The first line of the entries through the line bearing "This screenshot has width=994, height=615.": copy these lines exactly and return nothing else.
***
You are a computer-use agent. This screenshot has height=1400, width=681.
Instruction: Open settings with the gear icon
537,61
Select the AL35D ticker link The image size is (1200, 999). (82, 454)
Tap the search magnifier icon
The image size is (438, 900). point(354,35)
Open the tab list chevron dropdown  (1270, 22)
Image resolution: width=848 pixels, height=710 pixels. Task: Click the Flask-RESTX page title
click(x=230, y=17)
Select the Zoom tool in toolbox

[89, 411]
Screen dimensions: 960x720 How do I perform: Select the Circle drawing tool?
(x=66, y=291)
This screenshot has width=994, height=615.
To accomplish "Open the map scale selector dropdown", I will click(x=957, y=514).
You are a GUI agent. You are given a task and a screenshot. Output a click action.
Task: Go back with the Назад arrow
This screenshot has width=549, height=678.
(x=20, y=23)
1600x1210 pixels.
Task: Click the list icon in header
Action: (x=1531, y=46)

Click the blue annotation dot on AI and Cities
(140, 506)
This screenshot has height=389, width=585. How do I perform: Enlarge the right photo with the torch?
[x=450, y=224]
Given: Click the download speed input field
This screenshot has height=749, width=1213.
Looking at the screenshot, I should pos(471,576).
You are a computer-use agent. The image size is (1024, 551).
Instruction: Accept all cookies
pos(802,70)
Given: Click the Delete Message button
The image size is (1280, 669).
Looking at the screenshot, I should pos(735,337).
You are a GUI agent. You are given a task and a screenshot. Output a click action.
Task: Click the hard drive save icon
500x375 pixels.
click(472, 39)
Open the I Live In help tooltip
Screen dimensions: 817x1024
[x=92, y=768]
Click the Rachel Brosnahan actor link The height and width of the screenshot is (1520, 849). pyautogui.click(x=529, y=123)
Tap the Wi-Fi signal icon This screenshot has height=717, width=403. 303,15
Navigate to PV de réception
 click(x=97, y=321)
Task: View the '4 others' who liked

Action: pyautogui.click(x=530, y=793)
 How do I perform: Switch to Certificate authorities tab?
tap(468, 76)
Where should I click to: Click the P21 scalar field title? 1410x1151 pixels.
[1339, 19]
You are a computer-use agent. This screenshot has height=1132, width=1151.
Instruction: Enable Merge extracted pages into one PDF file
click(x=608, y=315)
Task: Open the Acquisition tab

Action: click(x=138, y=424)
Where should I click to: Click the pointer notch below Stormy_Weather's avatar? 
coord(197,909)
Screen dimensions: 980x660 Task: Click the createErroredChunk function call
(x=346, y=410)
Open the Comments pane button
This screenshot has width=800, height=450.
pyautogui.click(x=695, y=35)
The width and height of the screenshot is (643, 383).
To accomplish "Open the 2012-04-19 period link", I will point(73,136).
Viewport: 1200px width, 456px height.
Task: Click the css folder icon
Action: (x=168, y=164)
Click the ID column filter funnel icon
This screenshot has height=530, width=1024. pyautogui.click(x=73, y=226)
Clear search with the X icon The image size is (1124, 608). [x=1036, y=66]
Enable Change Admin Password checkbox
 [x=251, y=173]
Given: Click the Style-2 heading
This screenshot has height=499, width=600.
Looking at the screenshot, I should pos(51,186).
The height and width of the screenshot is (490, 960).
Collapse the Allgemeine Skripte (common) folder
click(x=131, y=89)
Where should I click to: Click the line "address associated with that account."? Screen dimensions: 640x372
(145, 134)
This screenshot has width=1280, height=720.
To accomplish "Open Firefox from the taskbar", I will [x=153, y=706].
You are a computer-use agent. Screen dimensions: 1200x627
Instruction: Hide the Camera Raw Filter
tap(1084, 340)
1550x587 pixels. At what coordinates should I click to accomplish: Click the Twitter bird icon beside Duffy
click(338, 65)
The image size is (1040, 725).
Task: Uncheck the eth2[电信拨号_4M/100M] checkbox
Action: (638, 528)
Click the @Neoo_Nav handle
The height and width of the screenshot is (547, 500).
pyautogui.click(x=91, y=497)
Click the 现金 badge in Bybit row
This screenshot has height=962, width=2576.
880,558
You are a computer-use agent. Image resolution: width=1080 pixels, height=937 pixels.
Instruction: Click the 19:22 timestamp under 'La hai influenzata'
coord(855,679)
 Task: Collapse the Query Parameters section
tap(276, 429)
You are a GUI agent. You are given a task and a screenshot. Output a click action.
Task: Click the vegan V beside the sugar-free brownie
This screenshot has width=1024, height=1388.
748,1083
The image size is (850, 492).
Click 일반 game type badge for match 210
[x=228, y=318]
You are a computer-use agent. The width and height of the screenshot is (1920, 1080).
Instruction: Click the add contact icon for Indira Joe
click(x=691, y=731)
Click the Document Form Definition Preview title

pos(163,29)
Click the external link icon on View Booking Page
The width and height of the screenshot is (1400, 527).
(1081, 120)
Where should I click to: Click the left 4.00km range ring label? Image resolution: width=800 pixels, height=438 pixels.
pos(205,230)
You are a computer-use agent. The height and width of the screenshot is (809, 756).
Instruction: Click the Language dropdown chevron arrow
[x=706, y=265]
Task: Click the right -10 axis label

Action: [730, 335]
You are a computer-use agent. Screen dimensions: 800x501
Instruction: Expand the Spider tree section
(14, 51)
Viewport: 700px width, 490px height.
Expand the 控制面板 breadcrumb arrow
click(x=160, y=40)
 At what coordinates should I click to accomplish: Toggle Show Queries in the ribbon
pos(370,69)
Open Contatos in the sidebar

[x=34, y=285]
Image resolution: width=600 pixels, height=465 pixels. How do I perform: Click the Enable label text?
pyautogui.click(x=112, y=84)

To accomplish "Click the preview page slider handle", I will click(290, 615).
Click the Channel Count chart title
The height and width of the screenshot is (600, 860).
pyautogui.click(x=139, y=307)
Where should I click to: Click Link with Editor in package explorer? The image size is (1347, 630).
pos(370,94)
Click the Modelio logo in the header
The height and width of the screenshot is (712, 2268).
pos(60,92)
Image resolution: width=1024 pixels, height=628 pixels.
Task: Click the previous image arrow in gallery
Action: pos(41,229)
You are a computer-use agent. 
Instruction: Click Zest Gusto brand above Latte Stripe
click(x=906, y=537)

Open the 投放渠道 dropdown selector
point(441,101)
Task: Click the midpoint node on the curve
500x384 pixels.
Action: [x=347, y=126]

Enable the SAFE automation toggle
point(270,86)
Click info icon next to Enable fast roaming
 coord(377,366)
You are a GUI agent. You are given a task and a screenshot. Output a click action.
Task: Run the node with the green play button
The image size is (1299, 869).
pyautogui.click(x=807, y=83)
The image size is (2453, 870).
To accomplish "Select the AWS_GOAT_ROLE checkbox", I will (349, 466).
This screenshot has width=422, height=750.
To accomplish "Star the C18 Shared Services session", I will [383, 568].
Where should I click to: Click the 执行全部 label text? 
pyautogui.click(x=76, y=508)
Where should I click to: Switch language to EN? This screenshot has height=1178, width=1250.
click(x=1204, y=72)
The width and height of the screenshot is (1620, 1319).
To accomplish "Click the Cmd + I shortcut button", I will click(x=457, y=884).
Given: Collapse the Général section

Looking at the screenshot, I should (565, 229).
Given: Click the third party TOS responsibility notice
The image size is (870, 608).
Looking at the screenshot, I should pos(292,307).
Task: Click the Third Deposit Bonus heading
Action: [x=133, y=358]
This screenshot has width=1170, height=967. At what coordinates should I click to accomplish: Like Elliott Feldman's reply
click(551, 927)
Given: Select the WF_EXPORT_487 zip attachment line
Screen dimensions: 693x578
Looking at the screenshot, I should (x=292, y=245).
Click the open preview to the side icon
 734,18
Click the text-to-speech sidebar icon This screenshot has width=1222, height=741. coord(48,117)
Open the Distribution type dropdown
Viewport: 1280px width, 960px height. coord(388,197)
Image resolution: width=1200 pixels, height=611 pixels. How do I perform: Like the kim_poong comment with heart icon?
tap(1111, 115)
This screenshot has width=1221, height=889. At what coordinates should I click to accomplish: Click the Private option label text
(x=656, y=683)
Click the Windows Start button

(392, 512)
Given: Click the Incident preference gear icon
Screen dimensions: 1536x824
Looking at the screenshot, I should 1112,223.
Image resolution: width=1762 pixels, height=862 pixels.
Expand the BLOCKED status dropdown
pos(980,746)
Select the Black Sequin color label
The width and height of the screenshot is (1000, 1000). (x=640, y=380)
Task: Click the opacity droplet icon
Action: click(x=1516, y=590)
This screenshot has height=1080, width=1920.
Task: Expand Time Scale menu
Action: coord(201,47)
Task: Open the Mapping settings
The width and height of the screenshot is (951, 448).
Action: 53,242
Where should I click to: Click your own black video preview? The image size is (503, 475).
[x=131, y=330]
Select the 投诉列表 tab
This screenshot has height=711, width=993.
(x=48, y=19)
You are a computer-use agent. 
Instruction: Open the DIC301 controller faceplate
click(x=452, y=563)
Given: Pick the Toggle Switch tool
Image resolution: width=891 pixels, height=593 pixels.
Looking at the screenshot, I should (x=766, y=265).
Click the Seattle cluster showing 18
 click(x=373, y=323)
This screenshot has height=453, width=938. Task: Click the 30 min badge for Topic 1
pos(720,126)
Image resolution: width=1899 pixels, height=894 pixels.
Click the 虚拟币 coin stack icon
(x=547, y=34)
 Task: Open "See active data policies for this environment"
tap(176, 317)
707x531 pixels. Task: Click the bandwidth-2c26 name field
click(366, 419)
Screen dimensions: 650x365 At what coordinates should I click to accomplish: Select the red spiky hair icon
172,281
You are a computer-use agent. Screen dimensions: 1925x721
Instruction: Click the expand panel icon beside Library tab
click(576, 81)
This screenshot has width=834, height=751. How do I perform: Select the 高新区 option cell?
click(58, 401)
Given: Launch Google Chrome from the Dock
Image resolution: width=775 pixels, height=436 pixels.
***
#### [Output of the exercise]
You are a computer-use agent. This screenshot has height=1400, width=681.
Instruction: Open settings with the gear icon
537,61
Select the AL35D ticker link The image size is (1200, 999). (82, 454)
Tap the search magnifier icon
The image size is (438, 900). point(354,35)
Open the tab list chevron dropdown  (1270, 22)
Image resolution: width=848 pixels, height=710 pixels. Task: Click the Flask-RESTX page title
click(x=230, y=17)
Select the Zoom tool in toolbox

[89, 411]
Screen dimensions: 960x720 How do I perform: Select the Circle drawing tool?
(x=66, y=291)
This screenshot has width=994, height=615.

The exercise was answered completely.